Geospatial Commission

Executive Summary

Geospatial data, otherwise known as location data, plays a significant role for business success, individual convenience and public sector delivery. It tells us where people and objects are and underpins key services used by organisations and individuals daily. If used effectively, location data drives economic, social and environmental value.

Geospatial data (and data more generally) does not always have an established market price: its full value may only be determined after it has been used or applied. This in turn makes it challenging to understand and appraise the value of new or improved geospatial data and can lead to underinvestment in the geospatial data ecosystem. To support organisations in addressing this challenge, the Geospatial Commission commissioned Frontier Economics to develop a practical framework for appraising benefits in this context.

This guidance provides a methodical, logical and consistent framework for measuring the economic, social and environmental benefits associated with geospatial data investments in the public sector. It is a practical resource to value improvements in location data and/or the wider geospatial ecosystem particularly for public sector bodies when building a business case for investment. These investments include creation or acquisition of new data assets, improvements to or maintenance of existing geospatial data assets, or efforts to support the wider ecosystem.

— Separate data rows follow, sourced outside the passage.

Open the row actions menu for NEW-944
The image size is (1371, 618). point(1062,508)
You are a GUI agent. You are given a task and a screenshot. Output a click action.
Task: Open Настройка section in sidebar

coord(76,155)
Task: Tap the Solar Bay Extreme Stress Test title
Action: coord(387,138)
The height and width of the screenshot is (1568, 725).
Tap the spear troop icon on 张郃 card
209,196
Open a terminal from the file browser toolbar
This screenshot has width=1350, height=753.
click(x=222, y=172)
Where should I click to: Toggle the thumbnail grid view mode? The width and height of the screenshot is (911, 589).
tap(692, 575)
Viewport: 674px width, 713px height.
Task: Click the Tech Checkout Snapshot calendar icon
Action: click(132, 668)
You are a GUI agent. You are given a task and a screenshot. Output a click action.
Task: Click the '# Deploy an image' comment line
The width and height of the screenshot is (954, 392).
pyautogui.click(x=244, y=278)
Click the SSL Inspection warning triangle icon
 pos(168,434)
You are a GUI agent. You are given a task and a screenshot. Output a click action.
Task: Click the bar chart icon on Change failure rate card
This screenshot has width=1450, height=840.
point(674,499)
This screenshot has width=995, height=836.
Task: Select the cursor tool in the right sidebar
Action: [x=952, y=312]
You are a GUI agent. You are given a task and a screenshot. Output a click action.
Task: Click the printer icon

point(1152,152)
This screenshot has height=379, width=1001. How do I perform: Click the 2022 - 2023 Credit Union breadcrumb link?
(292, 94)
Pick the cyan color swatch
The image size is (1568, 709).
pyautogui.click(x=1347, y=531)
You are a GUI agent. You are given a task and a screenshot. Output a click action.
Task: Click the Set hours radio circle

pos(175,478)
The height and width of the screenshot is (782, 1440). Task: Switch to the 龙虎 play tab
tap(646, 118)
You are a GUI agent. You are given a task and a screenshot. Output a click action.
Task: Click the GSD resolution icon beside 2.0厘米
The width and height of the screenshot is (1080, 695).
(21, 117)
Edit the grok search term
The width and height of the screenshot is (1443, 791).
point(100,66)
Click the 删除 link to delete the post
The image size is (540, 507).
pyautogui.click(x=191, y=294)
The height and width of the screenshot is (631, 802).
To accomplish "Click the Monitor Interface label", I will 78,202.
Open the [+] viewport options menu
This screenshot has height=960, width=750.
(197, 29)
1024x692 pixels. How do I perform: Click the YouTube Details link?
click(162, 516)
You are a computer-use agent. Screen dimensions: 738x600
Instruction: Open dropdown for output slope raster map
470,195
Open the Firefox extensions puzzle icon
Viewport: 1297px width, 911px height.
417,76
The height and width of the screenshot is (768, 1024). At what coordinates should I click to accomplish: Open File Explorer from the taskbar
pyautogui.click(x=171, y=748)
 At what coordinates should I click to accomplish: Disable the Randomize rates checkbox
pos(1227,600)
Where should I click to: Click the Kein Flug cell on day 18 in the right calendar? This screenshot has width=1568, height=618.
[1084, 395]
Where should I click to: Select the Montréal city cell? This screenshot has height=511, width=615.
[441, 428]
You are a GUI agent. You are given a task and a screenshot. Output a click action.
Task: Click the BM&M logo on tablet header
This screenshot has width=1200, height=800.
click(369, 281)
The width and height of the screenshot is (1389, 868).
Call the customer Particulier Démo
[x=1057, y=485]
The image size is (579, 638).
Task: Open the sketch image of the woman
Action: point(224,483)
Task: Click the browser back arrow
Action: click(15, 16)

This guidance focuses primarily on public sector appraisals and is guided by and consistent with wider best practice in the public sector, particularly HM Treasury’s Green Book.  This guidance tailors the key principles of the Green Book to geospatial data investments, providing a structured approach to understanding and more effectively articulating its benefits and value.

A number of complementary methods were deployed to build on existing work and address evidence gaps including a targeted evidence and literature review and semi-structured interviews with a range of key stakeholders.

The framework for appraising geospatial investments contains seven steps. These steps are illustrated in Figure 1.

Figure 1: Step-By-Step Framework

  1. Articulate rationale and strategic fit of investment

  2. Classify type of investment

  3. Set out how the investment will affect data characteristics

  4. Identify data uses or applications

  5. Identify potential benefits

  6. Prioritise high impact benefits for further in-depth analysis

  7. Assess benefits associated with known & unknown uses

The first five steps of this seven step framework involve development of a conceptual theory of change. This theory of change articulates the rationale behind the intervention, classifies the investment, links it to specific data characteristics (if relevant) and identifies use cases and their benefits. In doing so it enables the user to map out the expected pathways to impact and value.

Steps 6 and 7 relate to the empirical assessment, quantification and monetisation of the benefits included in the theory of change. In general, the user should estimate the value of each use case in full and then consider the specific impact of geospatial data. This approach is broadly applicable and can cover different types of benefits. [footnote 1]

This guidance is intended to be as practically useful as possible, acknowledging the resource constraints that public sector organisations face. Some of the steps cover best practice when developing a business case (e.g. Step 1) whereas others are more novel and are specific to geospatial investments (e.g. Steps 2 and 3). Other steps (e.g. Steps 4, 5, 6 and 7) can be thought of as cross-cutting advice that are key elements of an impactful business case. The guidance can support both decision makers and assessors to better understand and compare the benefits of geospatial data investments.

  1. Economic, social, environmental; direct, indirect and spillover benefits.